Lo Spirito dell’uomo viene dalle Stelle, la sua Anima dai Pianeti, il suo Corpo dagli Elementi. Il medico, alchimista e astrologo Paracelso (1493-1541) riassume con questa frase il concetto alchemico di come sopra, come sotto, citato da Hellingen a pagina 133. Secondo questa filosofia esoterica ogni energia ed elemento chimico presenti nell’Universo si trovano anche nei nostri organismi. Nel racconto ogni elemento sembra infatti riflettersi nei vari mondi in cui la vicenda si snoda. Lo vediamo nei due intermezzi, disegnati rispettivamente da Giulio Camagni e Sergio Giardo, in cui Dylan e Martin si ritrovano altrove a riflettere sulle reciproche idiosincrasie, confrontandosi con i loro stessi alternativi. In questa sorta di dialogo interiore con se stessi, Dylan e Martin acquisiscono finalmente consapevolezza di essere – afferma il Detective dell’Impossibile – più simili di quanto ciascuno di noi voglia ammettere (p. 167). E la definitiva conclusione di questo specchio alchemico citato nel titolo del paragrafo è suggellata dalla perentoria frase dello Spirito con la Scure che, rivolgendosi ad Hellingen, dice: Se tu esisti, esisto anch’io! (p. 191).


Multiverso bonelliano
Questo terzo incontro tra Dylan e Martin riprende alcuni spunti presenti negli altri due (lo scatenarsi di forze oscure, la reciproca diffidenza) ma non si limita, come abbiamo visto, a essere una variazione sugli stessi temi. Lo sceneggiatore dell’albo Recagno, i supervisori Castelli e Recchioni, con l’avvallo della Casa editrice, hanno dato il via a un'operazione che riflette gli orientamenti del nuovo corso bonelliano. In questo periodo storico in cui l’interesse alla lettura dei Fumetti (e non solo) è scesa drasticamente, i responsabili della Sergio Bonelli Editore non si sono arroccati su un pericoloso immobilismo, ma per fortuna hanno allargato gli orizzonti e dato il via a una serie di iniziative editoriali volte a toccare un pubblico oggi non più legato per sempre agli stessi personaggi. Le realtà ci dice che là fuori ci sono lettori pronti ad accogliere nuove proposte, passando senza soluzione di continuità da un albo a fumetti, a una serie televisiva sui canali in streaming, all’acquisto o allo streaming della musica sulle varie piattaforme digitali. Non accettare questo cambiamento culturale, da parte del pubblico o dagli addetti ai lavori, significa essere dei dinosauri destinati all’estinzione. Questo albo, in conclusione, è un perfetto compendio della nuova filosofia bonelliana. Una Bonelli consapevole del proprio storico patrimonio culturale, da cui è fortunatamente ripartita verso nuovi orizzonti.

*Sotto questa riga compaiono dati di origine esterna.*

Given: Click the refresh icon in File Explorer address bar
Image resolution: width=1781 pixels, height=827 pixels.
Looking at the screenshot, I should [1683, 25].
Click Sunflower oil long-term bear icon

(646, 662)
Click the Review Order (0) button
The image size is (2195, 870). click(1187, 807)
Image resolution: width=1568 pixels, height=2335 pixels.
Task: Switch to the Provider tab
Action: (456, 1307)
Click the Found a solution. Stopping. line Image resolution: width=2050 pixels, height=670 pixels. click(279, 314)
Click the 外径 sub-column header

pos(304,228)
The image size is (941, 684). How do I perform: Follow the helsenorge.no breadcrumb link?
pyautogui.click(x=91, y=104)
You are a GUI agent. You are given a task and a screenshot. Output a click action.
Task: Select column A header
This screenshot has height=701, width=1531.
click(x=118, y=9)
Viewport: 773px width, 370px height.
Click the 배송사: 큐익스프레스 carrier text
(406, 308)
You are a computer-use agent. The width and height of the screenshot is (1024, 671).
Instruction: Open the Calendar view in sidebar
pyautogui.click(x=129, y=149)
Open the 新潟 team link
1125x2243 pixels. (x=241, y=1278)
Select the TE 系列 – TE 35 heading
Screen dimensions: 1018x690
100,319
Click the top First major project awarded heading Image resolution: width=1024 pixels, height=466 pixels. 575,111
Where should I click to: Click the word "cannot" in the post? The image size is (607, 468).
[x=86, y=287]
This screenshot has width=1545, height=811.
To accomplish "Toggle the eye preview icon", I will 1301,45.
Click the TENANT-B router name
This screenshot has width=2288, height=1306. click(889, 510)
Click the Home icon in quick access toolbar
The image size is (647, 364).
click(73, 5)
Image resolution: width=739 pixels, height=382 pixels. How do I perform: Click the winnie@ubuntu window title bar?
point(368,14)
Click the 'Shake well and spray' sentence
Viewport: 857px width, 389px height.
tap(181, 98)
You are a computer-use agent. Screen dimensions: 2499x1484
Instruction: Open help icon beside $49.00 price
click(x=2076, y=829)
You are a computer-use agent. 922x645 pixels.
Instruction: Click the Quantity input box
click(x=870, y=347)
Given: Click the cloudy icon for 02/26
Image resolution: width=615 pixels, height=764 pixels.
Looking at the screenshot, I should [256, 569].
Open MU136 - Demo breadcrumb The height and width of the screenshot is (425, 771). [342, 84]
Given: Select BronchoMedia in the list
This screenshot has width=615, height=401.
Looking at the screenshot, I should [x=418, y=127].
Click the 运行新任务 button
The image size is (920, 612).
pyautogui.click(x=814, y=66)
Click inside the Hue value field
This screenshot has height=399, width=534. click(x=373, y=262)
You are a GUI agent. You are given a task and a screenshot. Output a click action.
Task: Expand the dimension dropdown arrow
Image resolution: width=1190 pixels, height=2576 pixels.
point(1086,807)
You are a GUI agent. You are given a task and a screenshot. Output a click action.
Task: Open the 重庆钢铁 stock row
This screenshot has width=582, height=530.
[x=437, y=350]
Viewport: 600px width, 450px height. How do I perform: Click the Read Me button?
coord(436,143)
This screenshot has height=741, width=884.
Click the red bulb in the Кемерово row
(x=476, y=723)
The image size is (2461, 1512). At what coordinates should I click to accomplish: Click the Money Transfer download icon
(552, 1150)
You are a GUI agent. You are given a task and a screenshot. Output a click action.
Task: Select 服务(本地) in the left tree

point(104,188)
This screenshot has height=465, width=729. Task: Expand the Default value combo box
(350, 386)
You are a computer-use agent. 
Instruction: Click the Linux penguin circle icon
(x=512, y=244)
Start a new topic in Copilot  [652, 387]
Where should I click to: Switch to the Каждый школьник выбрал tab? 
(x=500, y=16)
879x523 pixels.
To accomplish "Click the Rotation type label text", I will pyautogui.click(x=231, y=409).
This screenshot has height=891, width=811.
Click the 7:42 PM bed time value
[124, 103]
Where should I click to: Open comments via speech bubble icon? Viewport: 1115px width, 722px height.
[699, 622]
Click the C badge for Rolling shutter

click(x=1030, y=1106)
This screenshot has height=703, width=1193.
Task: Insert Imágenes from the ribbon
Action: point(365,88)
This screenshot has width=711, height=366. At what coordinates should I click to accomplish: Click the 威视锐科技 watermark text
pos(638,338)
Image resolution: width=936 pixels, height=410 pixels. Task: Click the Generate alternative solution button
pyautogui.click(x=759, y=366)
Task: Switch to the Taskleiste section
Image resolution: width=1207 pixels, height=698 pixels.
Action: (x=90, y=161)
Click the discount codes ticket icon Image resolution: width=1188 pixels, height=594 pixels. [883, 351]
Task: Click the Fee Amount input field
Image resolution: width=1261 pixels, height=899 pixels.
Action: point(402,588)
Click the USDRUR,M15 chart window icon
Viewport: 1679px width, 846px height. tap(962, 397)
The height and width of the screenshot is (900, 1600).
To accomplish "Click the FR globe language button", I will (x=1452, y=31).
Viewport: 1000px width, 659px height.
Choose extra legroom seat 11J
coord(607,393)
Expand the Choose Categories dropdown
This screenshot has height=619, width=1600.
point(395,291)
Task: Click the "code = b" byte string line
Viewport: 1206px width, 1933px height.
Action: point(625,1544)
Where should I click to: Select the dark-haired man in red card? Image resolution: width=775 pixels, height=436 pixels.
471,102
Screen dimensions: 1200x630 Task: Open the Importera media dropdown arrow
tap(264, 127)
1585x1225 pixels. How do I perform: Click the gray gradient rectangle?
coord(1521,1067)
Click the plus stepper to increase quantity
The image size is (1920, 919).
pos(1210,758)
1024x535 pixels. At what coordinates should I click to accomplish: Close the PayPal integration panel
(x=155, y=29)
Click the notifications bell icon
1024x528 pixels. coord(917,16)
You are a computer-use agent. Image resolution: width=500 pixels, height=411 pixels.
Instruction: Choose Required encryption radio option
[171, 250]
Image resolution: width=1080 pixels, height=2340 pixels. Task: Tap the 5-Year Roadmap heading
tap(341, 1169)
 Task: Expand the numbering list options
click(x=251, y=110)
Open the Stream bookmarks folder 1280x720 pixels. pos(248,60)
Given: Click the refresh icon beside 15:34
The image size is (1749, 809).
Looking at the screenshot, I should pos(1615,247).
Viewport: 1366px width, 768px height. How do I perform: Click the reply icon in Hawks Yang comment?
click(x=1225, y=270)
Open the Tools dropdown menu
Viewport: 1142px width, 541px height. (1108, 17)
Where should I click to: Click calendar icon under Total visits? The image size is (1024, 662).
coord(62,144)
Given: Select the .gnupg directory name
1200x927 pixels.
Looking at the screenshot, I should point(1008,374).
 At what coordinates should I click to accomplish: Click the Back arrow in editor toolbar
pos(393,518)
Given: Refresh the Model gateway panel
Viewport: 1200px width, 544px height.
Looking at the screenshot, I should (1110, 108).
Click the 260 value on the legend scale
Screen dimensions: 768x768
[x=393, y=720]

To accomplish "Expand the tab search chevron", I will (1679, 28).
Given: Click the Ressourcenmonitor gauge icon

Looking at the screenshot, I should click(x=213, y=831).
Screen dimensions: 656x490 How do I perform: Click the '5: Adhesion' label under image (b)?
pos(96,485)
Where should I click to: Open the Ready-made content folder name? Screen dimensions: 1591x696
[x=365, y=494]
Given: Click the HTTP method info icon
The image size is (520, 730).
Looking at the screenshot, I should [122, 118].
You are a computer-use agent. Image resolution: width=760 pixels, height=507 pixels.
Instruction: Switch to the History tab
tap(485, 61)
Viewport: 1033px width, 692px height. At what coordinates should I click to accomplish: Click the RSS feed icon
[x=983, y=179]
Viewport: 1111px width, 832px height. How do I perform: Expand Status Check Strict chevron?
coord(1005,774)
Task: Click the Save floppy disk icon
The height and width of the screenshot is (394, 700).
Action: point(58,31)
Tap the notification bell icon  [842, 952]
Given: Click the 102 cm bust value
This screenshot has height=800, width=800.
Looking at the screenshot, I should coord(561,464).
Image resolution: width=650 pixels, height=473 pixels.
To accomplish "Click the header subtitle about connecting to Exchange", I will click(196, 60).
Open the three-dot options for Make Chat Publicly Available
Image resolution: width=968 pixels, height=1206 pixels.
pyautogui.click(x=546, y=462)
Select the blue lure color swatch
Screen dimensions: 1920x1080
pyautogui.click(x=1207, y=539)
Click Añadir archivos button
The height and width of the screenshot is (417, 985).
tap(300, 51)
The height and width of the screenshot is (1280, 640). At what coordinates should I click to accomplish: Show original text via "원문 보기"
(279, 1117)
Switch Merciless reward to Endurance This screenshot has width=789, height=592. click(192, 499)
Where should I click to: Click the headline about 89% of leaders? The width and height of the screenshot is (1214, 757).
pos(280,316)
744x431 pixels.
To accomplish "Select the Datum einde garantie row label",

La variant cover di Dylan Dog & Martin Mystère n. 3



Freghieri style

L'artista è ormai un veterano della Casa editrice avendo reso graficamente Bella & Bronco (1985), Martin Mystère e infine Dylan Dog. Freghieri è il disegnatore che ha conferito una precisa personalità a tutte le storie da lui illustrate. A dispetto della lunga carriera l’autore non solo non ha perso il mordente dei primi anni, ma ha saputo trovare nuova energia e voglia di stupire. L’albo in questione mostra un Freghieri in grande forma, con il suo stile graffiante, ma sempre pulito e comunicativo. Il disegnatore ha realizzato tavole spettacolari facendo recitare un numero notevole di personaggi usciti dalle rispettive testate: un cast da kolossal postmoderno. Allo stesso tempo ha caratterizzato in maniera seducente le due fondamentali figure femminili, dall’esuberante Angie alla malinconica attrice hollywoodiana immortalata, tra le altre scene, mentre interpreta il tema di Twin Peaks Falling, di Angelo Badalamenti e David Lynch (p. 46). La sua interpretazione di Hellingen, infine, è poderosa e soprattutto molto espressiva. A mio parere una delle migliori caratterizzazioni dello scienziato pazzo. Una segnalazione speciale infine per Angelo Stano, autore di una copertina sontuosa. 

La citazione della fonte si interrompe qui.